== EXCERPT ==
──────────────────────────────

So your mother was a professional singer? Or she just loved singing? Did you somehow inherited your passion for music from her?
No, I don’t come from an artistic family, my mother just loves singing. I guess my interest in music was aroused by my aunts collection of 9”, mostly singles by The Beatles.
So I see, even if you’re working in the music field you do your efforts in keep listening with your ‘belly’ and soul maybe. Something that others, such as Stefano Isidoro Bianchi of the Italian magazine Blow Up now can’t. But how does it work at Sei Gradi in terms of choosing the music you play and the way your incredibly varied show are built? How do you interact with the authors, like with Nicola Catalano?
The truth is I’m very hard to please. I am rarely enthusiastic about new music, I don’t think I can fall in love again like I used to in the past. But that’s something we say in other circumstances too. The reason I sent you the pictures of the wall shelves is that today they’ve become totally useless to me. I got those shelves made many years ago when having thousands of cds meant a lot to me. I don’t listen to them any longer. I could probably throw away half of them. You can see lots of copies among them: I needed as many as possible for the radio programmes. Now I don’t. To listen to music with devotion I plan to go back to where I started from: vinyls.

──────────────────────────────

== THINGS TO DO ==
1 > In the interview, what format does the speaker plan to go back to in order to listen to music with devotion?
2 > Return, word for word, everything in the interview from "No, I don’t" down to "with Nicola Catalano?".
3 > Supply the next part of the interview, picking up right after its final sentence.

──────────────────────────────

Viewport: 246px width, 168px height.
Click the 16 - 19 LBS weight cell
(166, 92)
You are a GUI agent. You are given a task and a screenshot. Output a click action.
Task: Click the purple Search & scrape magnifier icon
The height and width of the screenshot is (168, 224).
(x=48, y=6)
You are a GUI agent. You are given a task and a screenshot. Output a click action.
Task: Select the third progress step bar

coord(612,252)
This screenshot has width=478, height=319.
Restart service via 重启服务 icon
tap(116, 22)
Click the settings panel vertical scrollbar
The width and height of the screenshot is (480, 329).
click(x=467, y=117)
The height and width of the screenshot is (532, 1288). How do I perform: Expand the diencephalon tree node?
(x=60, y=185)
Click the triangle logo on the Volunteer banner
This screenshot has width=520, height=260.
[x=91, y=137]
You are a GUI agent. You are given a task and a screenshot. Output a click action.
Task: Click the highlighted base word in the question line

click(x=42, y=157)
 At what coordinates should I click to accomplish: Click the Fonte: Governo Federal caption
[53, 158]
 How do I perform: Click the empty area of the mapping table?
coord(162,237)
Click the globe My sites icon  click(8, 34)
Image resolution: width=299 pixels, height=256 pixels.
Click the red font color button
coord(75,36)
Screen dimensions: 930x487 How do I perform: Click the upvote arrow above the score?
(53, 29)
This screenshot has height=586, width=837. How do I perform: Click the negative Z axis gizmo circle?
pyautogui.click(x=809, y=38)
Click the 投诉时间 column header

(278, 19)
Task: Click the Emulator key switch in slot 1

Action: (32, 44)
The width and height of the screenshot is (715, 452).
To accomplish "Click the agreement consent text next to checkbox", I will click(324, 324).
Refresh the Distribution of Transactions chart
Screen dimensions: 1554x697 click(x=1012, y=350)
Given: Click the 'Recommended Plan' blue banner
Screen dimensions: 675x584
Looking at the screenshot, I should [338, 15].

──────────────────────────────

== RESULTS ==
1 > Vinyls.

2 >
No, I don’t come from an artistic family, my mother just loves singing. I guess my interest in music was aroused by my aunts collection of 9”, mostly singles by The Beatles.
So I see, even if you’re working in the music field you do your efforts in keep listening with your ‘belly’ and soul maybe. Something that others, such as Stefano Isidoro Bianchi of the Italian magazine Blow Up now can’t. But how does it work at Sei Gradi in terms of choosing the music you play and the way your incredibly varied show are built? How do you interact with the authors, like with Nicola Catalano?

3 >
The secret of Sei Gradi lies in the team work. Nicola Catalano prepares most of the playlists, I usually do one a week and other people contribute as well. I take great care in preparing the texts: I’m curious and that helps a lot.
I’m very fascinated by the other stuff that pops out from the picture that poeple sends me. What’s this wooden (I suppose?) bird among your books? A sort of idol that protects your shelves? Someday I will probably dedicate a post about all the puppets and pets features here on CS, and Simon Balestrazzi’s “Brap” will most probably be the master of them all!
That’s a Christmas decoration which overstayed its time! It’s cute and it’s the closest thing to a pet I own! I’m not a “ninnoli” woman, I don’t like to see lots of stuff around, I need blank walls, clear surfaces, empty spaces to let the house breathe.